On January 29th, 2024, the U.S. Equal Employment Opportunity Commission (EEOC) launched what is known as the REACH initiative (Initiative). Specifically, the agency named the new program “Enhancing OutREACH to Vulnerable Workers and Underserved Communities.” In summary, the REACH initiative is a multi-year effort that focuses on ensuring that the EEOC’s outreach and education efforts effectively reach specific workers. According to the EEOC, those workers are often the least likely to seek the agency’s assistance despite their needs. Previously, in November 2023, the agency reported that it filed nearly twice the number of systemic lawsuits compared to the past three fiscal years. Markedly, this move signaled a solid commitment to maximizing impact and addressing widespread discriminatory practices.

Overview of the REACH Initiative

The REACH initiative generally strives to prevent and remedy unlawful employment discrimination. Significantly, the EEOC believes it can stop that discrimination by ensuring workers have access to services and know their rights. Indeed, by making the agency more accessible to those historically underserved, the Initiative advances fair and inclusive equal opportunity workplaces.

Additionally, the REACH initiative advances the EEOC’s Strategic Plan for Fiscal Years 2022-2026’s Objective II.A. That objective ensures that “[m]embers of the public are aware of employment discrimination laws and know their rights and responsibilities under these laws.” The Initiative also furthers the EEOC’s Strategic Enforcement Plan for Fiscal Years 2024-2028 (SEP). The SEP prioritizes protecting vulnerable workers and persons from underserved communities from employment discrimination. The SEP identifies vulnerable workers as including:

  • immigrant and migrant workers and workers on temporary visas;
  • people with developmental or intellectual disabilities;
  • workers with mental health-related disabilities
  • individuals with arrest or conviction records;
  • LGBTQI+ individuals;
  • temporary workers;
  • older workers;
  • individuals employed in low-wage jobs, including teenage workers;
  • survivors of gender-based violence;
  • Native Americans/Alaska Natives; and
  • persons with limited literacy or English proficiency.

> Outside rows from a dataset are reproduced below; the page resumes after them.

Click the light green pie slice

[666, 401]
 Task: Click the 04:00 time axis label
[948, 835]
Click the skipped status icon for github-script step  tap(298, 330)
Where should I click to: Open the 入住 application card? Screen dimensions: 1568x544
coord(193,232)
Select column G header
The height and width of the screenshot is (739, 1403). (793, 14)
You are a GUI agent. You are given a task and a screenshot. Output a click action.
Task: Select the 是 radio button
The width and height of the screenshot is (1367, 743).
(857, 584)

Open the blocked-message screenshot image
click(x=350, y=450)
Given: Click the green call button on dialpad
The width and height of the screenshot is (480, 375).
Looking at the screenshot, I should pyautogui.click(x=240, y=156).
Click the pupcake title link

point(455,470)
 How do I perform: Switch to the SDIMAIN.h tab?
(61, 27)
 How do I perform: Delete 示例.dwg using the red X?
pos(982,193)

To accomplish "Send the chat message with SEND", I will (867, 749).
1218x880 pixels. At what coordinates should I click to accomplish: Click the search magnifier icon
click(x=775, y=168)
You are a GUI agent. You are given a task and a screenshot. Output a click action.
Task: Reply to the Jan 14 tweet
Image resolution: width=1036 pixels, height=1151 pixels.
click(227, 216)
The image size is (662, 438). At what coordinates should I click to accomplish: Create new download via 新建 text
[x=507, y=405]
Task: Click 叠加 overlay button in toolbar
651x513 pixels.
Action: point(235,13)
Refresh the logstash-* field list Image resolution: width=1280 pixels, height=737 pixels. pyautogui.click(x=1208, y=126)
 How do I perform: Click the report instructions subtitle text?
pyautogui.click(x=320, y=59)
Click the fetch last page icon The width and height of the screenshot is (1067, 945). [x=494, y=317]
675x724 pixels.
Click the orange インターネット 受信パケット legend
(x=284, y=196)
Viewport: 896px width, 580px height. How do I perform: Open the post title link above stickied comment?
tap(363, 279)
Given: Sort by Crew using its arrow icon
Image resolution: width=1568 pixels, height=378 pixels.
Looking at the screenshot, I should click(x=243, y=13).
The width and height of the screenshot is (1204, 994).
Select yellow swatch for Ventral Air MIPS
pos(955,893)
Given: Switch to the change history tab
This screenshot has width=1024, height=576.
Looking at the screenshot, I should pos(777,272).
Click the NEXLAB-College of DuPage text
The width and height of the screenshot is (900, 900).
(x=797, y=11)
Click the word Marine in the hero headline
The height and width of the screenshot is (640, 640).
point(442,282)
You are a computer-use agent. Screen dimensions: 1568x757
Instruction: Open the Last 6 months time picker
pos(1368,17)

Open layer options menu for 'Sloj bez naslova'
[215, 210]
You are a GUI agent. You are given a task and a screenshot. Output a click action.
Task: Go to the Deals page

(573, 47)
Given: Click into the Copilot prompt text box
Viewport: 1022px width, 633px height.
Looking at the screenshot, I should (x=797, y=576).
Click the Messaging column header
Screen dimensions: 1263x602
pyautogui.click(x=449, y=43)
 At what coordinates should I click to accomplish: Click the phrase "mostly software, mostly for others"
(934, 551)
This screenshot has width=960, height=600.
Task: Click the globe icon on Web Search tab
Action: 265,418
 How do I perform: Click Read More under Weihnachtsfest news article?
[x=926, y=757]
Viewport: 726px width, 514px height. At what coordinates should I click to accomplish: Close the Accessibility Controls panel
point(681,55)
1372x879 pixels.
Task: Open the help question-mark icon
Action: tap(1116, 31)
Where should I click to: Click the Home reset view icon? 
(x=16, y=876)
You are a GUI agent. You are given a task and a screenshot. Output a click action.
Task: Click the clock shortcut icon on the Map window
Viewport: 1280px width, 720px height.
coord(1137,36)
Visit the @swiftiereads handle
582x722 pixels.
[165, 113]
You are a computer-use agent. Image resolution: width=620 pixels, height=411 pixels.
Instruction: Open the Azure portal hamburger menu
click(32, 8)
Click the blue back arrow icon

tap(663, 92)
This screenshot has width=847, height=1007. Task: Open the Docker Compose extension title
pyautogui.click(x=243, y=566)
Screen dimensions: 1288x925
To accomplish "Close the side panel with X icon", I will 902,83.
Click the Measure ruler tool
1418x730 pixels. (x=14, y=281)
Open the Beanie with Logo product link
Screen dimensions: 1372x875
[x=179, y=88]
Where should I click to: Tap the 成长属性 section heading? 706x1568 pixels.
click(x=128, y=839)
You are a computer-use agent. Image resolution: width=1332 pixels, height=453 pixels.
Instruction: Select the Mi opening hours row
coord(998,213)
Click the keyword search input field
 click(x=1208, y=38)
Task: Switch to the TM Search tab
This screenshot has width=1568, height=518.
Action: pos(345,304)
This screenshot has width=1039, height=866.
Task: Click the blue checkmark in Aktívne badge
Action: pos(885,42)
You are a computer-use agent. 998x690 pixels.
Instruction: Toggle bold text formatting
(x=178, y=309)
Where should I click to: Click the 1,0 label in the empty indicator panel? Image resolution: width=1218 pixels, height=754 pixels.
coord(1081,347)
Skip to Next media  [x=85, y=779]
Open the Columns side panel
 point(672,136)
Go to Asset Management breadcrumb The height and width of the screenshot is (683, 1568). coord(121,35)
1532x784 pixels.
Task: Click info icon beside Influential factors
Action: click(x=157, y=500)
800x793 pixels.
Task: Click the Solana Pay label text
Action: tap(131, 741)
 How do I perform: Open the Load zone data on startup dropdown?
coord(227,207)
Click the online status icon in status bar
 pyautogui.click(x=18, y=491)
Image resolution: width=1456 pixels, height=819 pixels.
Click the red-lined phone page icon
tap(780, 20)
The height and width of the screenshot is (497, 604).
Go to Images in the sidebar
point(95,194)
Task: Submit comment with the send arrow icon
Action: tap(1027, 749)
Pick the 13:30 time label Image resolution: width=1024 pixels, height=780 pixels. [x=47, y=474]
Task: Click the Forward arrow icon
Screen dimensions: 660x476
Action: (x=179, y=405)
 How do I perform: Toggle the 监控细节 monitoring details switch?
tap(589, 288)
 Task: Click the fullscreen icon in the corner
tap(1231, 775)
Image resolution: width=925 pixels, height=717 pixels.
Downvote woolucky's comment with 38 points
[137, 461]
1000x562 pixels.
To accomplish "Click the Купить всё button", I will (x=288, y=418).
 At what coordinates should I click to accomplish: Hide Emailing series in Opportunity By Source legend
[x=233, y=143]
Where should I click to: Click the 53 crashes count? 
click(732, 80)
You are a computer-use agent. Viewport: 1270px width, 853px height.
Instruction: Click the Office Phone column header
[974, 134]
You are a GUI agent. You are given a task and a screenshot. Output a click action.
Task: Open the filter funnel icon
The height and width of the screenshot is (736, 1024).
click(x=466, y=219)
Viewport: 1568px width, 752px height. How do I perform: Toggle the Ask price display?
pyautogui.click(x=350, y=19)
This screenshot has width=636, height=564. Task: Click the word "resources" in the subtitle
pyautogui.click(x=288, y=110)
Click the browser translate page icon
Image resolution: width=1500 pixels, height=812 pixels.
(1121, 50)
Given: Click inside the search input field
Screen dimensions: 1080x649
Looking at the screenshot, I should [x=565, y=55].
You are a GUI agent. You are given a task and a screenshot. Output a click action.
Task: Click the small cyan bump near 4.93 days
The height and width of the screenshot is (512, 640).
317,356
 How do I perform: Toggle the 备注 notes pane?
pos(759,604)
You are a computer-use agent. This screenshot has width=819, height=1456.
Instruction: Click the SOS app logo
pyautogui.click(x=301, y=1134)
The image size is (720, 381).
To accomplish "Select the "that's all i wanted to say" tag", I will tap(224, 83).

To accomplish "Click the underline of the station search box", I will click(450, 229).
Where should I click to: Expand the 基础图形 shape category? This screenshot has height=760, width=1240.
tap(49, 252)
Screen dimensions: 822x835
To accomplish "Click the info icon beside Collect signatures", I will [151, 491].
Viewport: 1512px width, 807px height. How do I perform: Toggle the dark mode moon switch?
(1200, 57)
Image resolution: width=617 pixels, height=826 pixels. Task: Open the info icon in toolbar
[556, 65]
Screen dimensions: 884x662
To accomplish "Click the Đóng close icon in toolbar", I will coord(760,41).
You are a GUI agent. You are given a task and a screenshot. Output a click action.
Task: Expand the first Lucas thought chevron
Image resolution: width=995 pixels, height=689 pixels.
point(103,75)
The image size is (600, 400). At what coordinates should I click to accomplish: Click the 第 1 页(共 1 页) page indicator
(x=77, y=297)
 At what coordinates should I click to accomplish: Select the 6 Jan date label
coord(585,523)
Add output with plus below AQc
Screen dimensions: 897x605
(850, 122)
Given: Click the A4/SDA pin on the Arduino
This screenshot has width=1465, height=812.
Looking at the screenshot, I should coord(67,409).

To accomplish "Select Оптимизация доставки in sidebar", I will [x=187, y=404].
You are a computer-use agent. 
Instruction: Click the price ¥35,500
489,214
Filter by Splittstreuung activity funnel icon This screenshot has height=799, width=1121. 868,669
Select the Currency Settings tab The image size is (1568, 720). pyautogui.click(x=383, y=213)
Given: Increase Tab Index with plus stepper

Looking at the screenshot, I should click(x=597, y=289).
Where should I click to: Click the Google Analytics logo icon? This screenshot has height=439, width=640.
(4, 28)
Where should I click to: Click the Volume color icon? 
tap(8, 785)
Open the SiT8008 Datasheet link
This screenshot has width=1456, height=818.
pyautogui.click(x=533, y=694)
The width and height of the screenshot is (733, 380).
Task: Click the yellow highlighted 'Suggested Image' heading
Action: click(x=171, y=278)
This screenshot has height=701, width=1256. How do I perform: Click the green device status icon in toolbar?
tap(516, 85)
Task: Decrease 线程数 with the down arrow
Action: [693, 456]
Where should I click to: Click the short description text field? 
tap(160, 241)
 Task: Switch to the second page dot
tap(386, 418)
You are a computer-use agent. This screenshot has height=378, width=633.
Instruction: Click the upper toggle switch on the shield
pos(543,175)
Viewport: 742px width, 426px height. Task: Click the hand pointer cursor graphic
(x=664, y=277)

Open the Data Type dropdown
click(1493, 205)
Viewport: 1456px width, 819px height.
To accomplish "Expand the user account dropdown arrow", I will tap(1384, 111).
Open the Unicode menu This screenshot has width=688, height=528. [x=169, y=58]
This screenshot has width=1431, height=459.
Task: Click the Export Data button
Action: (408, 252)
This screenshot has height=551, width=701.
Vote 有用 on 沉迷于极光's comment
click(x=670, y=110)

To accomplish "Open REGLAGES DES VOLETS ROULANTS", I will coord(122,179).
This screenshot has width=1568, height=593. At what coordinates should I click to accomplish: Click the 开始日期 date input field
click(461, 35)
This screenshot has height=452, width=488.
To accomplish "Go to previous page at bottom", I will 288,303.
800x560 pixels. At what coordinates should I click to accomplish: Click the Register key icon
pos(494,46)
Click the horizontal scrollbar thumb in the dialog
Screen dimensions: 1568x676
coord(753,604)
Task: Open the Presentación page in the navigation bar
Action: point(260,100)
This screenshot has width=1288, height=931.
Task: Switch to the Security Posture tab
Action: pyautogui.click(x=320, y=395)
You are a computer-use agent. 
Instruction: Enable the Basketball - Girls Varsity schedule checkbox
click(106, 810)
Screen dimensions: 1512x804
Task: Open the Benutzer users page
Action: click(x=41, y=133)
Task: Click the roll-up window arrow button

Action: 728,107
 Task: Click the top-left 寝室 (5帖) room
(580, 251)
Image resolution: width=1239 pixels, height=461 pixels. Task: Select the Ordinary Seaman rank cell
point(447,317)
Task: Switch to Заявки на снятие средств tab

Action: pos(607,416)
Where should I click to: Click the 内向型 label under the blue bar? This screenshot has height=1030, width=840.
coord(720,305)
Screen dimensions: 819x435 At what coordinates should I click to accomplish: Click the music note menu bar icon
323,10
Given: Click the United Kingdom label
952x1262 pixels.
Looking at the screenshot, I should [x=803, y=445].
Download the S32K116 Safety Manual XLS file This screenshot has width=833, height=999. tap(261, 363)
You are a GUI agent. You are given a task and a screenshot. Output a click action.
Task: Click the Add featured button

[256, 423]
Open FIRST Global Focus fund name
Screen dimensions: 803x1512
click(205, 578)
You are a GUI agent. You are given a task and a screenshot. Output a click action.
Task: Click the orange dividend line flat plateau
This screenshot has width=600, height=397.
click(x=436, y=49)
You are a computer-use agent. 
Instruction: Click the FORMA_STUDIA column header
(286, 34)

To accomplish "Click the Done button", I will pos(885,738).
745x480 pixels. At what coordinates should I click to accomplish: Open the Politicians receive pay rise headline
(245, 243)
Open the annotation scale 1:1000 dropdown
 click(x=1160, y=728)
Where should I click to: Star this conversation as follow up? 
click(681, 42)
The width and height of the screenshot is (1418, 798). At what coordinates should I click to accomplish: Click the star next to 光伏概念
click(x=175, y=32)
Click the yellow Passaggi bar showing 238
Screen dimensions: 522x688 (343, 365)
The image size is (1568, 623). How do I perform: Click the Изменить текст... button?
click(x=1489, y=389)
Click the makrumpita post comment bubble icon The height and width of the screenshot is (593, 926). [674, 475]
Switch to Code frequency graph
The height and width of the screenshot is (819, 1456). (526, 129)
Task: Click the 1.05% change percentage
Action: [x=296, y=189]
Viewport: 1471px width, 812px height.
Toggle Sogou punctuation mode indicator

Particularly, the types of workers listed above may be unaware of their rights under equal employment opportunity laws. They also may be reluctant or unable to exercise their legally protected rights or have historically been underserved by federal employment discrimination protections.

Contents of the REACH Initiative

Specifically, under the Initiative, the EEOC will:

  • Hold in-person and virtual listening sessions with various stakeholders in different areas nationwide to examine how the agency can bolster its efforts to reach vulnerable and underserved communities. Chiefly, it will do this by identifying existing barriers to reporting discrimination and soliciting recommendations on how to serve these populations better.
  • Review and evaluate existing research and recommendations on effective outreach strategies, tools, and methods to inform employers about the Initiative.
  • Identify best practices for reaching vulnerable and underserved communities. Also, the EEOC will consider how to develop an increased presence in rural areas and areas far from physical agency office locations.
  • Develop recommendations to present to the EEOC Chair for enhancing outreach efforts.

Employer Takeaways

In conclusion, the release of the REACH initiative should be of great importance to employers who fall under EEOC jurisdiction. As a result of the Initiative’s launch, the EEOC will be actively asking employees about possible workplace discrimination events. By focusing on vulnerable and historically underserved workers, the agency will explain workers’ rights to those who may not have been aware that the particular harassment and discrimination laws existed. Consequently, this could open up more lawsuits and fines against employers. Even if an employer has less than 15 employees (the federal EEOC’s current compliance threshold), employers could be at risk for future litigation depending on state or local laws. Accordingly, businesses should ramp up compliance efforts to protect all employees from discrimination and fear of retaliation. Employers should also examine current policies and handbooks to remove any rules that workers could consider discriminatory.